With 2019’s headlines of ransomware, malware, and RDP attacks almost behind us, we shift our focus to the cybercrime threats ahead. Cybercriminals are increasing the complexity and volume of their attacks and campaigns, always looking for ways to stay one step ahead of cybersecurity practices – and more often using the world’s evolving technology against us.
Continuing advancements in artificial intelligence and machine learning have led to invaluable technological gains, but threat actors are also learning to leverage AI and ML in increasingly sinister ways. AI technology has extended the capabilities of producing convincing deepfake video to a less-skilled class of threat actor attempting to manipulate individual and public opinion. AI-driven facial recognition, a growing security asset, is also being used to produce deepfake media capable of fooling humans and machines.
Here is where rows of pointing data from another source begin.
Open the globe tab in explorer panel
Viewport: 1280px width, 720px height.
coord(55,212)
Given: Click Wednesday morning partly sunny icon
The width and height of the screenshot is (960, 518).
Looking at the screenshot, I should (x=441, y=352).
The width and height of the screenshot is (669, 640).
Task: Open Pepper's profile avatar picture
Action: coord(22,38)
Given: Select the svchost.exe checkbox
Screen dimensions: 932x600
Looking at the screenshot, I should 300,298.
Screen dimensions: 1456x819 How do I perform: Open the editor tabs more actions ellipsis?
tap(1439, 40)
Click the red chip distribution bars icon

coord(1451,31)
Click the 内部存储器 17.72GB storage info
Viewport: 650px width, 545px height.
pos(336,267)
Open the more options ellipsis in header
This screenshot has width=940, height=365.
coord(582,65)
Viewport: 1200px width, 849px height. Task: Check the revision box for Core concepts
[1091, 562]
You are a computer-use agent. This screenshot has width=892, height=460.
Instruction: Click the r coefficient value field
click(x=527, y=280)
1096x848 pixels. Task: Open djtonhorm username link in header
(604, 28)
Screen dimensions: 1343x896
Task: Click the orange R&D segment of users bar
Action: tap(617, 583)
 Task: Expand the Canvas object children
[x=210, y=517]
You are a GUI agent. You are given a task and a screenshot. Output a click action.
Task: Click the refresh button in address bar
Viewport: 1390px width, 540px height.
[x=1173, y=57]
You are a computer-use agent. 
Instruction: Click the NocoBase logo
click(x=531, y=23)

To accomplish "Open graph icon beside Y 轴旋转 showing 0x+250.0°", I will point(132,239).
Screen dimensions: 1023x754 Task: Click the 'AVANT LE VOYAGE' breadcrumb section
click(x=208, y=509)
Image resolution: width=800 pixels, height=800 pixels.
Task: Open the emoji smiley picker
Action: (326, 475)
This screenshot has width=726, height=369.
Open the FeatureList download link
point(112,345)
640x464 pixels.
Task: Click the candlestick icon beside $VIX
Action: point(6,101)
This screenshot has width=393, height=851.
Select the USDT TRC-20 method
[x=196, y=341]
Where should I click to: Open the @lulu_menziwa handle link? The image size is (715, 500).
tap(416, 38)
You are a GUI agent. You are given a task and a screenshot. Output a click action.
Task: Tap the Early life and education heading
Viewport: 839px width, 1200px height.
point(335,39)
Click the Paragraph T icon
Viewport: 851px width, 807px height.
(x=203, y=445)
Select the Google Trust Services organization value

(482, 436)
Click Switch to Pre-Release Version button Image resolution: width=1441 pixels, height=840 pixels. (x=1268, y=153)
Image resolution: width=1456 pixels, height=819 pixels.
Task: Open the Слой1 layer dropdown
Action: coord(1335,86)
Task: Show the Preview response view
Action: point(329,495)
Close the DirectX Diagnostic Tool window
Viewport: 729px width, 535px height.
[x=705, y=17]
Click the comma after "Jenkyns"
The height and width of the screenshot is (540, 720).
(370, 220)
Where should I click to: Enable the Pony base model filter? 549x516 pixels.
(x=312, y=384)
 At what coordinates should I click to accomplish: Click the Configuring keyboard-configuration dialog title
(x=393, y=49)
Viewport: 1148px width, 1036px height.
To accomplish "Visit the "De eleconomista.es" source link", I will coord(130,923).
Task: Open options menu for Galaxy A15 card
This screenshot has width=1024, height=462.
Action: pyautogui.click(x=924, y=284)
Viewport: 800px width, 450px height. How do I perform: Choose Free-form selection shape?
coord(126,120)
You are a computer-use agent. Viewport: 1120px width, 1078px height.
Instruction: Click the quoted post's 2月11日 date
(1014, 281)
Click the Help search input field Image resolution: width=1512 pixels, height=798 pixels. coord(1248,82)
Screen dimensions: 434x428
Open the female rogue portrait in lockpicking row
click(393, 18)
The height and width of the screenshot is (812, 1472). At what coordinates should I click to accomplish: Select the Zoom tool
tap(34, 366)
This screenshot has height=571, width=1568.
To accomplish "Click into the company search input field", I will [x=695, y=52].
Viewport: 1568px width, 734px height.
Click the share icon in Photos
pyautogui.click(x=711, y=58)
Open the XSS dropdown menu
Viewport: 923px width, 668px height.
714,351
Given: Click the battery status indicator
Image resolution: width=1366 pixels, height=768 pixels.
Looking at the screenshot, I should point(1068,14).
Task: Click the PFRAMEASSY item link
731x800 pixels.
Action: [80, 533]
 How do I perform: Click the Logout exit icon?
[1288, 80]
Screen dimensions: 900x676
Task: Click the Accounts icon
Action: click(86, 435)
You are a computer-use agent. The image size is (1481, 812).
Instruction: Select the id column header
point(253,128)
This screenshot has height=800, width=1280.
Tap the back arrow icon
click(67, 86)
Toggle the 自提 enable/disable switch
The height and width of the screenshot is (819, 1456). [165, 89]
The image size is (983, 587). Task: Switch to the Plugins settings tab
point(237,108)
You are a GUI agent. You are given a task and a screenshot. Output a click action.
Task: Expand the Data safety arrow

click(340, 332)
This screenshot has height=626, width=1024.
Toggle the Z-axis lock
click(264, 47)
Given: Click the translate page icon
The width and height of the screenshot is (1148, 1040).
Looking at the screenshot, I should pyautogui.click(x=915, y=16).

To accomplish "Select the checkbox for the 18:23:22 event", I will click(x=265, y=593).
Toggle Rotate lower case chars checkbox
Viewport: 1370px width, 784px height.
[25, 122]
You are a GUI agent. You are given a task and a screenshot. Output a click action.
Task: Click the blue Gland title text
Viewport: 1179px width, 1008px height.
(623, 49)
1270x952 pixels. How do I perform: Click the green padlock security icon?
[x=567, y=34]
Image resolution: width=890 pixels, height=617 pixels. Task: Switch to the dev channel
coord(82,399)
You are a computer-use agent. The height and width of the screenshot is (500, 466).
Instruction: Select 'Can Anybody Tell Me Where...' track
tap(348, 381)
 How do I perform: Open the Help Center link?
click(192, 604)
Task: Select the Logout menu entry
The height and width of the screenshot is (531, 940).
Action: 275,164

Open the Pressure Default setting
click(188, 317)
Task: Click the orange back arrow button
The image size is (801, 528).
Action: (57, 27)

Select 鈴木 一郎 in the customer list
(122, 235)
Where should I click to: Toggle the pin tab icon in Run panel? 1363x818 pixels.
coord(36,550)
Our researchers also foresee more threat actors targeting corporate networks to exfiltrate corporate information in two-stage ransomware campaigns.
With more and more enterprises adopting cloud services to accelerate their business and promote collaboration, the need for cloud security is greater than ever. As a result, the number of organizations prioritizing the adoption container technologies will likely continue to increase in 2020. Which products will they rely on to help reduce container-related risk and accelerate DevSecOps?
The increased adoption of robotic process automation and the growing importance to secure system accounts used for automation raises security concerns tied to Application Programming Interface (API) and their wealth of personal data.
The threatscape of 2020 and beyond promises to be interesting for the cybersecurity community.
–Raj Samani, Chief Scientist and McAfee Fellow, Advanced Threat Research
Broader Deepfakes Capabilities for Less-skilled Threat Actors
The ability to create manipulated content is not new. Manipulated images were used as far back as World War II in campaigns designed to make people believe things that weren’t true. What’s changed with the advances in artificial intelligence is you can now build a very convincing deepfake without being an expert in technology. There are websites set up where you can upload a video and receive in return, a deepfake video. There are very compelling capabilities in the public domain that can deliver both deepfake audio and video abilities to hundreds of thousands of potential threats actors with the skills to create persuasive phony content.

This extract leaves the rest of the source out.